══ RECORDS SHOWN ══

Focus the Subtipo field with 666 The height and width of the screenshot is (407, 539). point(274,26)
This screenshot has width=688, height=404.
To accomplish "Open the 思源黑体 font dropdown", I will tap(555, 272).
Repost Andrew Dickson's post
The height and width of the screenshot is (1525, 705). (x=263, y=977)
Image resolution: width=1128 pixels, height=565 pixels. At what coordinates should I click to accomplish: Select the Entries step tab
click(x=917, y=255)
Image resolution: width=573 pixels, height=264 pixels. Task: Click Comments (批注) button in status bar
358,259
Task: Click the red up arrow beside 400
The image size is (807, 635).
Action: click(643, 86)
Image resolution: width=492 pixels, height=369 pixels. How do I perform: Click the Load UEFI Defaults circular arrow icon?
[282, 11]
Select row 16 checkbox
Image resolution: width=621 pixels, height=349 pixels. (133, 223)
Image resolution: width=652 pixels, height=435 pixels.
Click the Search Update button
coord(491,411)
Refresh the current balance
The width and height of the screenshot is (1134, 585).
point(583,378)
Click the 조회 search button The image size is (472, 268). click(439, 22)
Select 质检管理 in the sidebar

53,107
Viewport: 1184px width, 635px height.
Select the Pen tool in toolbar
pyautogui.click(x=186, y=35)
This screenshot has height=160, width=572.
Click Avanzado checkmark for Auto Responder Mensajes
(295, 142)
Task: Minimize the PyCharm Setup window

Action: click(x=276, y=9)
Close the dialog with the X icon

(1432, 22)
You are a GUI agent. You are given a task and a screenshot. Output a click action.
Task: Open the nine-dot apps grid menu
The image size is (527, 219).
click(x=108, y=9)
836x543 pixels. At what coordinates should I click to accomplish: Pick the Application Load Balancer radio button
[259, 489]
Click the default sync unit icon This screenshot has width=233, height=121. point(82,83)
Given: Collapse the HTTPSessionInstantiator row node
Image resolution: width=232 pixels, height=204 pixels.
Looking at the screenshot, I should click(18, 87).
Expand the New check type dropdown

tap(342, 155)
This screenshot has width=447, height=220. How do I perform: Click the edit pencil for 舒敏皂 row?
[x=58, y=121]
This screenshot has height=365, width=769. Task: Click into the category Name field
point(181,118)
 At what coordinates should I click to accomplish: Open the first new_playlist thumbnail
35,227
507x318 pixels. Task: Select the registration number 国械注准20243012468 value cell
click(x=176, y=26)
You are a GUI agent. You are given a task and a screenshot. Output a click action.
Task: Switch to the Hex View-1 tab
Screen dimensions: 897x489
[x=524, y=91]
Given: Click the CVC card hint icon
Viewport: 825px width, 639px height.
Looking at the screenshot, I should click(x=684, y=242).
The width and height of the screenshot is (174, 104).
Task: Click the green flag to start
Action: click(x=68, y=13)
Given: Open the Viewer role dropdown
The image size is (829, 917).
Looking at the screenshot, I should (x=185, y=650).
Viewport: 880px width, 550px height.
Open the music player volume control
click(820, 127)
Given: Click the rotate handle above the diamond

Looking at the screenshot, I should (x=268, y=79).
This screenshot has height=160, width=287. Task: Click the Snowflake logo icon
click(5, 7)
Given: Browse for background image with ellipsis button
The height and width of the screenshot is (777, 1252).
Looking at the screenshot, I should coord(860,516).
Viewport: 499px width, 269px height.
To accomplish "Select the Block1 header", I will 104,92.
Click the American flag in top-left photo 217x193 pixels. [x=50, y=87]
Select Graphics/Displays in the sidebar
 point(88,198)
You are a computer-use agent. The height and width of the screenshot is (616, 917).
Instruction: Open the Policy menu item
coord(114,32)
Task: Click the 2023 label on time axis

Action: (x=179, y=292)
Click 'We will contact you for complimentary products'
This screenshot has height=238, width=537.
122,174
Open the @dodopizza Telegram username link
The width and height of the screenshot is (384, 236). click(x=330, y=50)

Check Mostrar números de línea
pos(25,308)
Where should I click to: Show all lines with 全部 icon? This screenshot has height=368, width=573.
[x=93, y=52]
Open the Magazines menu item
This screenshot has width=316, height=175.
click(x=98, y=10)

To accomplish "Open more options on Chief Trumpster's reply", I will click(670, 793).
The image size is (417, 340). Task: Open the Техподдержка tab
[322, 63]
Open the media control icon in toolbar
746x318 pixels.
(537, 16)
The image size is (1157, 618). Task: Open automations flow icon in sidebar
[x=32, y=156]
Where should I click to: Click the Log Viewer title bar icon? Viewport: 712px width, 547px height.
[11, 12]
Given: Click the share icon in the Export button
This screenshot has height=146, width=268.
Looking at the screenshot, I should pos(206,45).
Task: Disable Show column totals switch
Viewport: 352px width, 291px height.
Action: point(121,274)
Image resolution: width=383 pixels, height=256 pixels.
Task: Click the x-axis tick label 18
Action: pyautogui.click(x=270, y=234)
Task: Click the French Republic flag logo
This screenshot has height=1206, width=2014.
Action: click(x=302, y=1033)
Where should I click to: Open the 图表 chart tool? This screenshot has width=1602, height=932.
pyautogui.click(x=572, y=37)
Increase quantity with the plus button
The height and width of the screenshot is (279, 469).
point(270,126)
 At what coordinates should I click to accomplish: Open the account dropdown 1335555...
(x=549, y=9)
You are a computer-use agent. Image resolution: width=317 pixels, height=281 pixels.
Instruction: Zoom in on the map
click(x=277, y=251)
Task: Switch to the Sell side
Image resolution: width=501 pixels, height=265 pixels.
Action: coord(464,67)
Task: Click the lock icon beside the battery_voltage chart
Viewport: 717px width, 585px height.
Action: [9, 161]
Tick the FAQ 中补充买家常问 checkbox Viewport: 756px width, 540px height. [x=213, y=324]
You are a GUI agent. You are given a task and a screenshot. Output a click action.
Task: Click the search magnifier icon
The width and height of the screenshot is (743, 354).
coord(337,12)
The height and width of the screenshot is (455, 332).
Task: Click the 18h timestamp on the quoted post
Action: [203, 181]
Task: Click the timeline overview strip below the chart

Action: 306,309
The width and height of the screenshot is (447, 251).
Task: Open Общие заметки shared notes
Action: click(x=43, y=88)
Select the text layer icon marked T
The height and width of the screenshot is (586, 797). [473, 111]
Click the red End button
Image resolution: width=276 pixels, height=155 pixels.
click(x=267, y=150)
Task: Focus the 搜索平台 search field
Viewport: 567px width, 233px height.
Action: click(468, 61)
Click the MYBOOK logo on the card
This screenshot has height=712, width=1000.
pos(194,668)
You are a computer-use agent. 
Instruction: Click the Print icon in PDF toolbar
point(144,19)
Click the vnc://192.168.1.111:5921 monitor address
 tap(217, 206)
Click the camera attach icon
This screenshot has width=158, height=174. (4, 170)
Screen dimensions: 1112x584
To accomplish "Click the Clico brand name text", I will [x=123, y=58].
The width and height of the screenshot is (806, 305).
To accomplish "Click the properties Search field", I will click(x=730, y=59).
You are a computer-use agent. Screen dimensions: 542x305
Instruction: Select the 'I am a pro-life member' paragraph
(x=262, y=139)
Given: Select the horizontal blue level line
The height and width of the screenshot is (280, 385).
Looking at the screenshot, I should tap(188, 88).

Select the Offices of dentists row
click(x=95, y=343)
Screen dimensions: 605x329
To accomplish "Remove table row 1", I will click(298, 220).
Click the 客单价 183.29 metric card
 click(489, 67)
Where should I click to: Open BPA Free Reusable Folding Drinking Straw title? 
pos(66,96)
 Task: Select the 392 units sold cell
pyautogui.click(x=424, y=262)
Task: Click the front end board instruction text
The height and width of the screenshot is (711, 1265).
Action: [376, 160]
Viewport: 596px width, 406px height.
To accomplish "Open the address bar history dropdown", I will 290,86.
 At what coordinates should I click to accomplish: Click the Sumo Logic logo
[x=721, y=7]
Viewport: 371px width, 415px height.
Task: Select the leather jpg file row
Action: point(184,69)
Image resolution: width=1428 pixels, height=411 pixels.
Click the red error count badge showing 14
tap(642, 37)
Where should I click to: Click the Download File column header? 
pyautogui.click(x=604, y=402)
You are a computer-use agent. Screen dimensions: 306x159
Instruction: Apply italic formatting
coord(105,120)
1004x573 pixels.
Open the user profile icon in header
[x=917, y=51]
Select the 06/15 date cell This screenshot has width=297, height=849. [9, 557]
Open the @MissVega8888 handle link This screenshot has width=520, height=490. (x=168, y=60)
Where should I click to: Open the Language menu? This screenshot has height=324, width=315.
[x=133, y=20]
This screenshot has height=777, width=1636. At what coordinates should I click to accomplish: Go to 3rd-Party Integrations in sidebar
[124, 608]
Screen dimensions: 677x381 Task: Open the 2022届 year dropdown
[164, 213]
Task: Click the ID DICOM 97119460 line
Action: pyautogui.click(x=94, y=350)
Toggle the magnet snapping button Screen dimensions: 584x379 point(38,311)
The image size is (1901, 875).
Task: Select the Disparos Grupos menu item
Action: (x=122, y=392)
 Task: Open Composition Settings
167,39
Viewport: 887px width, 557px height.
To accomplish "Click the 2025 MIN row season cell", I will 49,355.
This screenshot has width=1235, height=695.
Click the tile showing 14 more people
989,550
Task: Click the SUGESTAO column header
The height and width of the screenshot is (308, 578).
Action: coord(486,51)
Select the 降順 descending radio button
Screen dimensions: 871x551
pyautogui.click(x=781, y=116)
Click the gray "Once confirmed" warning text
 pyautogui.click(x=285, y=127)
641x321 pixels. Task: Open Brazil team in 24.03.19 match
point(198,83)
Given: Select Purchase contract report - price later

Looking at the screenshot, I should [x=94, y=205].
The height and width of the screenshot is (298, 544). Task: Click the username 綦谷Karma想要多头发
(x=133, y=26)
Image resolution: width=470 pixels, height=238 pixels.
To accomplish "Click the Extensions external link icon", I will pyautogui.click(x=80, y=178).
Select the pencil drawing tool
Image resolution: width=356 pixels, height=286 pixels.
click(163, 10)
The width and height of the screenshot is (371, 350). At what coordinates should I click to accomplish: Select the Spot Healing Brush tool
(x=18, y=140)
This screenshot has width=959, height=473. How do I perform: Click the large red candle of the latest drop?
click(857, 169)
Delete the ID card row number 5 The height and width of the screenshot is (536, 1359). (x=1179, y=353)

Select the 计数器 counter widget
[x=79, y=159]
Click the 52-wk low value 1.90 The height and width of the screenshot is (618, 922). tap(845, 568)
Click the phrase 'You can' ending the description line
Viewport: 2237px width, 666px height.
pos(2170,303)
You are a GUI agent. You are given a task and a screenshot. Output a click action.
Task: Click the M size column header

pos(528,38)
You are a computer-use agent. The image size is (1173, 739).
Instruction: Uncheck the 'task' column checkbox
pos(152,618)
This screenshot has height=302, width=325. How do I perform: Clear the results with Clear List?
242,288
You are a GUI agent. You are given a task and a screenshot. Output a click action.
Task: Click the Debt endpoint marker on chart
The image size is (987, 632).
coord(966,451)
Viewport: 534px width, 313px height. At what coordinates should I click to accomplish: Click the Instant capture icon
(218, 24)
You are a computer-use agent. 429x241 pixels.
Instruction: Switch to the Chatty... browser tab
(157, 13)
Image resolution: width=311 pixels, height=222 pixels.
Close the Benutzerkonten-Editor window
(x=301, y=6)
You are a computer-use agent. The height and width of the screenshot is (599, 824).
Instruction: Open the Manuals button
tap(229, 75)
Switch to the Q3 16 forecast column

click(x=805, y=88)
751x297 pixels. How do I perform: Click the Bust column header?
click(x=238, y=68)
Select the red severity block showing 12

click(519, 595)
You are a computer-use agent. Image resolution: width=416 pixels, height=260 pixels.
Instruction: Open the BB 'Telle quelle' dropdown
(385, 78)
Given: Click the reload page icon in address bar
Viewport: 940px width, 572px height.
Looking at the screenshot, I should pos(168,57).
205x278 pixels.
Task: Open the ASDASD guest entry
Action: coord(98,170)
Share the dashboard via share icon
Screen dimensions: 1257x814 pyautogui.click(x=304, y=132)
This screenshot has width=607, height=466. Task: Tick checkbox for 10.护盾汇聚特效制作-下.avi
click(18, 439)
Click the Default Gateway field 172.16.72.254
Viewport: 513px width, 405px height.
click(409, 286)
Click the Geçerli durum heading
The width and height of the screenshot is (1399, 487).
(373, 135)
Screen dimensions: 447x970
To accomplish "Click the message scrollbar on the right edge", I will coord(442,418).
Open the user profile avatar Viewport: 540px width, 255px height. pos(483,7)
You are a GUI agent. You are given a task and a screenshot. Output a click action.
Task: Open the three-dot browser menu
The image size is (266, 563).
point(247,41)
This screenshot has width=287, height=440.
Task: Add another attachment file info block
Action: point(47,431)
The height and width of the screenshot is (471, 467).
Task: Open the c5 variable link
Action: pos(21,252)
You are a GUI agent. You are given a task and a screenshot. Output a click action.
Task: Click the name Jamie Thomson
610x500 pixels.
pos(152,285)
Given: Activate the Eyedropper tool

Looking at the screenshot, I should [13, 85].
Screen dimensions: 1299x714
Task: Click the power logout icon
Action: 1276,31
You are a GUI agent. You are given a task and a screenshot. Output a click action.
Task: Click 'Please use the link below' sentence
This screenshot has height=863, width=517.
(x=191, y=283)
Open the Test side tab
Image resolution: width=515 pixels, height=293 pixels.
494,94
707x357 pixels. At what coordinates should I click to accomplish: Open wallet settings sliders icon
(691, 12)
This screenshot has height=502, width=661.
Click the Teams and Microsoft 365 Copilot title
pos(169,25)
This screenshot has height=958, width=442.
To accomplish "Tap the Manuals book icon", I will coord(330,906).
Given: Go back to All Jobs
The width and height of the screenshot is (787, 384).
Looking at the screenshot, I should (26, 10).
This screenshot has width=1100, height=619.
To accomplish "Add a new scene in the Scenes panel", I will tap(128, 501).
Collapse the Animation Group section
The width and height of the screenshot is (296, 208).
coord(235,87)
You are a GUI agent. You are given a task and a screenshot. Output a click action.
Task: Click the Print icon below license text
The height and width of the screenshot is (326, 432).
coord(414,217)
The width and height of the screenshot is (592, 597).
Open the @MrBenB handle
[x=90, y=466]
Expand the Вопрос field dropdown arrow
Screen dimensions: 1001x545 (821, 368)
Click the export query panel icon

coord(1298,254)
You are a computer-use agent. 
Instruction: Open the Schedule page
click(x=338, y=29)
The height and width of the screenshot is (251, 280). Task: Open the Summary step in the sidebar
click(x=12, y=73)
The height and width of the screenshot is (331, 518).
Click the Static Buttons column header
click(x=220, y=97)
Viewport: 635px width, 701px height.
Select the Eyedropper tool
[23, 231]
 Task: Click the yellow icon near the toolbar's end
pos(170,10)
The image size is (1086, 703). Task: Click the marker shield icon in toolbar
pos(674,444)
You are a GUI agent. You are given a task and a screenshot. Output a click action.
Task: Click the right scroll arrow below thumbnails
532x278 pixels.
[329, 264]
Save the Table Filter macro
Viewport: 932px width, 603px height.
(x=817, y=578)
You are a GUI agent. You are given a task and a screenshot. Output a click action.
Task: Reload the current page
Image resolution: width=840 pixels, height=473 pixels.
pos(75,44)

═══

Once you find the line with "This screenshot has height=958, width=442." above, print it and every line after it up to and including the line with "This screenshot has width=1100, height=619.", exactly as written and nothing else.

TASK RESPONSE →
This screenshot has height=958, width=442.
To accomplish "Tap the Manuals book icon", I will coord(330,906).
Given: Go back to All Jobs
The width and height of the screenshot is (787, 384).
Looking at the screenshot, I should (26, 10).
This screenshot has width=1100, height=619.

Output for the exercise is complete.